CD81/CD9 tetraspanins aid plasmacytoid dendritic cells in recognition of HCV-infected cells and induction of IFNalpha
Department of Medicine, Division of Gastroenterology; MassBiologics
Medical Subject Headings
Hepatitis C; Antigens, CD81; Antigens, CD9; Interferon-alpha
Digestive System Diseases | Gastroenterology | Hepatology | Immunology and Infectious Disease | Virus Diseases
Recognition of hepatitis C virus (HCV)-infected hepatocyes and interferon (IFN) induction are critical in antiviral immune response. We hypothesized that cell-cell contact between plasmacytoid dendritic cells (pDCs) and HCV-infected cells was required for IFNalpha induction via involvement of cell surface molecules. Co-culture of human peripheral blood mononuclear cells (PBMCs) with genotype 1a full length HCV genomic replicon cells (FL) or genotype 2a JFH-1 virus infected hepatoma cells (JFH-1), not with uninfected hepatoma cells (Huh7.5), induced IFNalpha production. Depletion of pDCs from PBMCs attenuated IFNalpha release and purified pDCs produced high levels of IFNalpha after co-culture with FL replicons or JFH-1 infected cells. IFNalpha induction by HCV-containing hepatoma cells required viral replication, direct cell-cell contact with pDCs, and receptor-mediated endocytosis.

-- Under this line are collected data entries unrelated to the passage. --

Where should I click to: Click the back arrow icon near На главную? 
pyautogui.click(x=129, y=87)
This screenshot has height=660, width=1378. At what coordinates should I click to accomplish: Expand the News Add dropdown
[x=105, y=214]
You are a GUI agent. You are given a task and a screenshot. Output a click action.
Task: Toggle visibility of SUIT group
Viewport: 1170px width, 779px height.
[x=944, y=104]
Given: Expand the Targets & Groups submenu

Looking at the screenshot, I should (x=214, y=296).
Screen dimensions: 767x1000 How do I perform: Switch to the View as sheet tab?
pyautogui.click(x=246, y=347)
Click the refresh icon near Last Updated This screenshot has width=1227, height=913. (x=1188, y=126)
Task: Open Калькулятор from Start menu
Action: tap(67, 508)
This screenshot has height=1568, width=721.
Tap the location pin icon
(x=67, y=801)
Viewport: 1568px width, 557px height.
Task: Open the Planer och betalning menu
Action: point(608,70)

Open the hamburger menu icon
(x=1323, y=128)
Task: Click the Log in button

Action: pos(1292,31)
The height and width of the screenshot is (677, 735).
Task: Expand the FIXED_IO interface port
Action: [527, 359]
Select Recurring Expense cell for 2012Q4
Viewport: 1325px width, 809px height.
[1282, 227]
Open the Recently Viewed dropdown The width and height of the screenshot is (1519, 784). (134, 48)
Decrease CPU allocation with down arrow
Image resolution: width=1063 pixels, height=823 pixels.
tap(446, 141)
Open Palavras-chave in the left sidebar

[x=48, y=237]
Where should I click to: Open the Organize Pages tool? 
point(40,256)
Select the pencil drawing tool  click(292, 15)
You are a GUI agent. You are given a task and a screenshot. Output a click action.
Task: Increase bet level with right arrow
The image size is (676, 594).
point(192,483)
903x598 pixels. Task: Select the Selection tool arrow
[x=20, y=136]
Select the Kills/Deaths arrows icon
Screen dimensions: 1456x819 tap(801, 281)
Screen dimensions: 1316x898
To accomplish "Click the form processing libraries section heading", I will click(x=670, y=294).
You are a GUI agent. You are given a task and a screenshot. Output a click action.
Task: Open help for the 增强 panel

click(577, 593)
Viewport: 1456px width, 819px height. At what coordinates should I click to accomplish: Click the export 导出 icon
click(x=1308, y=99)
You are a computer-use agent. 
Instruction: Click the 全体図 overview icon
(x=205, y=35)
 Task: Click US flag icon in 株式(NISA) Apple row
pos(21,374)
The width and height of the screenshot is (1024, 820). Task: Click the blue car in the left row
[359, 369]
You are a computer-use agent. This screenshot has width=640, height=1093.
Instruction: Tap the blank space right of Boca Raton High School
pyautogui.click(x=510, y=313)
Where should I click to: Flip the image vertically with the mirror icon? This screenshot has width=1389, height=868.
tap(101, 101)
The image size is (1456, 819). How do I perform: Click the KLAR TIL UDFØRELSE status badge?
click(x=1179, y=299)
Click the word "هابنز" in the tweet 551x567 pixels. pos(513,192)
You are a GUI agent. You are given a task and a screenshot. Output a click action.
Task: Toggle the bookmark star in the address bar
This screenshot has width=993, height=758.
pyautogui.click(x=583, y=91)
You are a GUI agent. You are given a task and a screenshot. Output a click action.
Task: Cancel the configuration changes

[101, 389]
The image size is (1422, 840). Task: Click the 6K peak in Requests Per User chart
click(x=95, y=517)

We determined that the tetraspanin proteins, CD81 and CD9 and not other HCV entry receptors were required for IFNalpha induction in pDCs by HCV infected hepatoma cells. Disruption of cholesterol-rich membrane microdomains, the localization site of CD81 or inhibition of CD81 downstream molecule, Rac GTPase, inhibited IFNalpha production. IFNalpha induction involved HCV RNA and Toll-like receptor 7 (TLR7). IFNalpha production by HCV infected hepatoma cells was decreased in pDCs from HCV infected patients compared to normal controls. We found that pre-exposure of normal PBMCs to HCV viral particles attenuated IFNalpha induction by HCV infected hepatoma cells or TLR ligands and this inhibitory effect could be prevented by an anti-HCV E2 blocking antibody. In conclusion, our novel data show that recognition of HCV-infected hepatoma cells by pDCs involves CD81/CD9-associated membrane microdomains and induces potent IFNalpha production. (HEPATOLOGY 2012.).